──────── DATA RECORDS ────────

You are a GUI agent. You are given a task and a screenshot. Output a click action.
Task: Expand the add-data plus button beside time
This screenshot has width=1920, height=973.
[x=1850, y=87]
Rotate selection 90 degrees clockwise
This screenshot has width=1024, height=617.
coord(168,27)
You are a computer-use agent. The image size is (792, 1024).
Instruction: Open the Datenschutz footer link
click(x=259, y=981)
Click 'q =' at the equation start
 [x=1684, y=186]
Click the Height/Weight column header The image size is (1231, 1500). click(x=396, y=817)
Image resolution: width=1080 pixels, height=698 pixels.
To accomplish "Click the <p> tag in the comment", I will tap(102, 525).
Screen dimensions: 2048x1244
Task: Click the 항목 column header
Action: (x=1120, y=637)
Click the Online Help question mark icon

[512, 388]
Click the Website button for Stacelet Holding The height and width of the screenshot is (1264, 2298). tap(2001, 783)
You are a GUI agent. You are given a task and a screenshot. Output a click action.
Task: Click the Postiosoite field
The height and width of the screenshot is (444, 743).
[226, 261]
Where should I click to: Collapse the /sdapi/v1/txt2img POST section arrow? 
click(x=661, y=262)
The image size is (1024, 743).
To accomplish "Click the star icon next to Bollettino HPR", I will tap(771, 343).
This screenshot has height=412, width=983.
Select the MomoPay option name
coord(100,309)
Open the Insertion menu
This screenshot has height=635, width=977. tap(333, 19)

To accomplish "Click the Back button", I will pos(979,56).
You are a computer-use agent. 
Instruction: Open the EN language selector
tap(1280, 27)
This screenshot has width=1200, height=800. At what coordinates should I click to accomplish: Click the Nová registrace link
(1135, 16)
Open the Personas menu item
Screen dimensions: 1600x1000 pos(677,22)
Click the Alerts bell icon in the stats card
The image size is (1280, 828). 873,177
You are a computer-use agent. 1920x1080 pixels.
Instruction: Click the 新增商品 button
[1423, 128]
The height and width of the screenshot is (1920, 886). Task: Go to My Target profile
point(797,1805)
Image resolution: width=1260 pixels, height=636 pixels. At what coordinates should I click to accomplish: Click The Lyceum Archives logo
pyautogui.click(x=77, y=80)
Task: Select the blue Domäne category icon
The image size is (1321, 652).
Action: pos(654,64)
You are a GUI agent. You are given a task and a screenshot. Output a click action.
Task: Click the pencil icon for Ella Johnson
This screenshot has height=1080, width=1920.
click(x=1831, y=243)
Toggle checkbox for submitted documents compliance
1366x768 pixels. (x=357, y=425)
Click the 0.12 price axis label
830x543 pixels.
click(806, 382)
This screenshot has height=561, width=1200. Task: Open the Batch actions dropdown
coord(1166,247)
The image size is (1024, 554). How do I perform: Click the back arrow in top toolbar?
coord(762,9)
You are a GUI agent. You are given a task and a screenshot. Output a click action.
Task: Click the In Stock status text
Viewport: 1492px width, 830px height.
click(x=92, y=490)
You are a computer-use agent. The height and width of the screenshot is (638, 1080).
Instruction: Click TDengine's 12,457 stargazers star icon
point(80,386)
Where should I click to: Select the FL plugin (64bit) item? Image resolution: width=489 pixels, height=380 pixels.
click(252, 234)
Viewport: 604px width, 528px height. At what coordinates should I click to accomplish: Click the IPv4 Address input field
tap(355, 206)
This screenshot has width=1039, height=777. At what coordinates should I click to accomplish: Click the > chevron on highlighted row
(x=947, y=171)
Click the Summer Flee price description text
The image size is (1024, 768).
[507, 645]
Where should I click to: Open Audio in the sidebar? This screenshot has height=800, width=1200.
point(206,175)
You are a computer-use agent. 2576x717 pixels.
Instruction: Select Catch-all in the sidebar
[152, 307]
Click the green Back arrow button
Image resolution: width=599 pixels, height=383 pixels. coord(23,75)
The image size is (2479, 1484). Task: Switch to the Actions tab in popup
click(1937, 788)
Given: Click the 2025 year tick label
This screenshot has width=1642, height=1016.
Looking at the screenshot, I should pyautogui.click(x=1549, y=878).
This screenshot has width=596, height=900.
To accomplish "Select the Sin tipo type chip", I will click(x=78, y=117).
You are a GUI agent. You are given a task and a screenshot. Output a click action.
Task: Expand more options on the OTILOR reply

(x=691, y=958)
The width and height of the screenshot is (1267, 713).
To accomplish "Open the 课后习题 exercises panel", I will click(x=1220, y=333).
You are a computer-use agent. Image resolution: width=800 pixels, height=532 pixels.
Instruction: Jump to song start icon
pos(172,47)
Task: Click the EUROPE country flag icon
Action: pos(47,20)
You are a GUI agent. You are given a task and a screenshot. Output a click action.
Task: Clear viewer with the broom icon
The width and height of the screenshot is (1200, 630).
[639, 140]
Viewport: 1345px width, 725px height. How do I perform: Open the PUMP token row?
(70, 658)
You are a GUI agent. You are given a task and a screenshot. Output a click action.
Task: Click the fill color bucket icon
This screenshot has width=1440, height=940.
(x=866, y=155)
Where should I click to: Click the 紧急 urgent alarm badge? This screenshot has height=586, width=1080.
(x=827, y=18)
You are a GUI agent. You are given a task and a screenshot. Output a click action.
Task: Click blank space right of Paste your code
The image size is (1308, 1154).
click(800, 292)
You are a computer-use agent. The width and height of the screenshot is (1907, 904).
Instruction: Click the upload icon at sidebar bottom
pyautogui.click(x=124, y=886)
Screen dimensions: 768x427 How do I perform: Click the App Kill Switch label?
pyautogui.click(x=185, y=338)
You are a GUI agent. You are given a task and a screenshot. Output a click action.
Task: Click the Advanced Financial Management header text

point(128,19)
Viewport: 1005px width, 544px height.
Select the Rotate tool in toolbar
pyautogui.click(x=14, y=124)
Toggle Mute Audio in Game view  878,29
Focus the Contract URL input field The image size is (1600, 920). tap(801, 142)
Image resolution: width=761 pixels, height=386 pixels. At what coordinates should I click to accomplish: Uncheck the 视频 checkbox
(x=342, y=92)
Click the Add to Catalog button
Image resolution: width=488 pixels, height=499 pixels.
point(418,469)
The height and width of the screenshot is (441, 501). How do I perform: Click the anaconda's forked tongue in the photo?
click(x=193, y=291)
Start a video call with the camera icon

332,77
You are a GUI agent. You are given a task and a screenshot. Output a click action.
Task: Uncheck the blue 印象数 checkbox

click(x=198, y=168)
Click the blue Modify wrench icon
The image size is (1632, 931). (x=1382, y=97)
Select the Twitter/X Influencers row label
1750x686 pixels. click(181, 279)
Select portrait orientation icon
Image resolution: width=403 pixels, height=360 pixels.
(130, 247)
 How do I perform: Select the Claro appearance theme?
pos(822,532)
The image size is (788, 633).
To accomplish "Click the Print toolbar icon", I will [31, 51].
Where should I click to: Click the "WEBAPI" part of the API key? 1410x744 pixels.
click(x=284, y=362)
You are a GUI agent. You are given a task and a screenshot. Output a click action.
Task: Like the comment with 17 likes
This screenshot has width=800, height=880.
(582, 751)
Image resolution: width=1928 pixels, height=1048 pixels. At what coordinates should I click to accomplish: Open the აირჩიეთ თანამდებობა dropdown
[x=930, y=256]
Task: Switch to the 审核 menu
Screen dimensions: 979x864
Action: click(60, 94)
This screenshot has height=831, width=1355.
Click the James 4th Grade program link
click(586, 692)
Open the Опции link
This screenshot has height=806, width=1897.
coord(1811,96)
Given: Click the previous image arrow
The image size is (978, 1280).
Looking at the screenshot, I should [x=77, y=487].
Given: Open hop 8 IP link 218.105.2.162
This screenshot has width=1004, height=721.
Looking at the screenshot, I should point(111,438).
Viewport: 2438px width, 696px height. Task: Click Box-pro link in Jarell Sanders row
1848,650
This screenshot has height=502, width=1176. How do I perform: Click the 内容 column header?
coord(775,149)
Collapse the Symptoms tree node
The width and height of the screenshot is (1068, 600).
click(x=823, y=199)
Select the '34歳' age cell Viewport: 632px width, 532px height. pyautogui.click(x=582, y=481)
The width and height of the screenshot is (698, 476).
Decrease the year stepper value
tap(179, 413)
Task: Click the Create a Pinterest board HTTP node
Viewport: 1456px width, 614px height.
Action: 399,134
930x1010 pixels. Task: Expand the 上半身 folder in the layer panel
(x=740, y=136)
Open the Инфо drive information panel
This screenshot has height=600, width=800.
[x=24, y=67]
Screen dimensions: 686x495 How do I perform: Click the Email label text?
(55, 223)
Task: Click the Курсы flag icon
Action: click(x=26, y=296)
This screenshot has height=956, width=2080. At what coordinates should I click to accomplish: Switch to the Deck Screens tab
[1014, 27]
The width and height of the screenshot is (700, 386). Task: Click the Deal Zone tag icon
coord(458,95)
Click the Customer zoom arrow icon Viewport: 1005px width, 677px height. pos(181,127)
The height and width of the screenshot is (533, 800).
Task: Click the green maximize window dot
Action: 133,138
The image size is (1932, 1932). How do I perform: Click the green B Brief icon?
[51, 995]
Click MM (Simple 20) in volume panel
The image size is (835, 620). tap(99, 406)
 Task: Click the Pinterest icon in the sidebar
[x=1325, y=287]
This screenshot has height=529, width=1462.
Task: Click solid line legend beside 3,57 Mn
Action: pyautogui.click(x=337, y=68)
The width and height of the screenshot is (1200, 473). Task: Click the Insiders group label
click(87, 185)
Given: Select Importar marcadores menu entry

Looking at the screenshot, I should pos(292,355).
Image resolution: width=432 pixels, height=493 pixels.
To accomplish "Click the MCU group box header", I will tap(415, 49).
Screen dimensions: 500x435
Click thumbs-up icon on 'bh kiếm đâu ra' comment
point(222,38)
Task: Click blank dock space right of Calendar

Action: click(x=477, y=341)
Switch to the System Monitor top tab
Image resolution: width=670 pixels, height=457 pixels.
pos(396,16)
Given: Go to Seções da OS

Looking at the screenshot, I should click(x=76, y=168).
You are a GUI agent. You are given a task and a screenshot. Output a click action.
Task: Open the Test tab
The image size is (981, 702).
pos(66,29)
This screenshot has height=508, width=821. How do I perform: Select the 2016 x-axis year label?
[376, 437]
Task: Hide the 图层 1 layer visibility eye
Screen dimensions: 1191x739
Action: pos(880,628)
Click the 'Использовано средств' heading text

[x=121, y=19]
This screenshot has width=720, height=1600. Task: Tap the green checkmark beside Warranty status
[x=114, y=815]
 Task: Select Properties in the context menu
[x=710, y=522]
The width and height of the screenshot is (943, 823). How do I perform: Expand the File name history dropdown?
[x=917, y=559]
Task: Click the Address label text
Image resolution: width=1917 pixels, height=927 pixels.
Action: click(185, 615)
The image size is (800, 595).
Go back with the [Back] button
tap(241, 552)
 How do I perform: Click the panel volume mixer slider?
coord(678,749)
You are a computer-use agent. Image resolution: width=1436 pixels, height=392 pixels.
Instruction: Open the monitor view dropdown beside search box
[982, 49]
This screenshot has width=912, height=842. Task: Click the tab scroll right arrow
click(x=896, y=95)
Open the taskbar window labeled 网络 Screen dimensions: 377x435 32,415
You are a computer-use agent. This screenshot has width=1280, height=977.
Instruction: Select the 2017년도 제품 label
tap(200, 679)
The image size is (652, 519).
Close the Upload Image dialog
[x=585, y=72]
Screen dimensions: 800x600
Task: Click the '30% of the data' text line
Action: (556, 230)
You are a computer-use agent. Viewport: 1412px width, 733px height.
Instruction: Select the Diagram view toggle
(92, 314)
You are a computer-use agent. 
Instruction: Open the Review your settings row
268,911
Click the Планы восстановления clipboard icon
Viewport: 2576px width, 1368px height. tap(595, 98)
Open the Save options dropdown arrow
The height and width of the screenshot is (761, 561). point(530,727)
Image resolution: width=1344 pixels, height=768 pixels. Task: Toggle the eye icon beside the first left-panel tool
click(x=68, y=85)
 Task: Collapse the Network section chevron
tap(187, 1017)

────────

EXERCISE GOAL — Your answer must be a copy of every line in the data above that holds the string "price".

SOLUTION —
Click the 0.12 price axis label
Click the Summer Flee price description text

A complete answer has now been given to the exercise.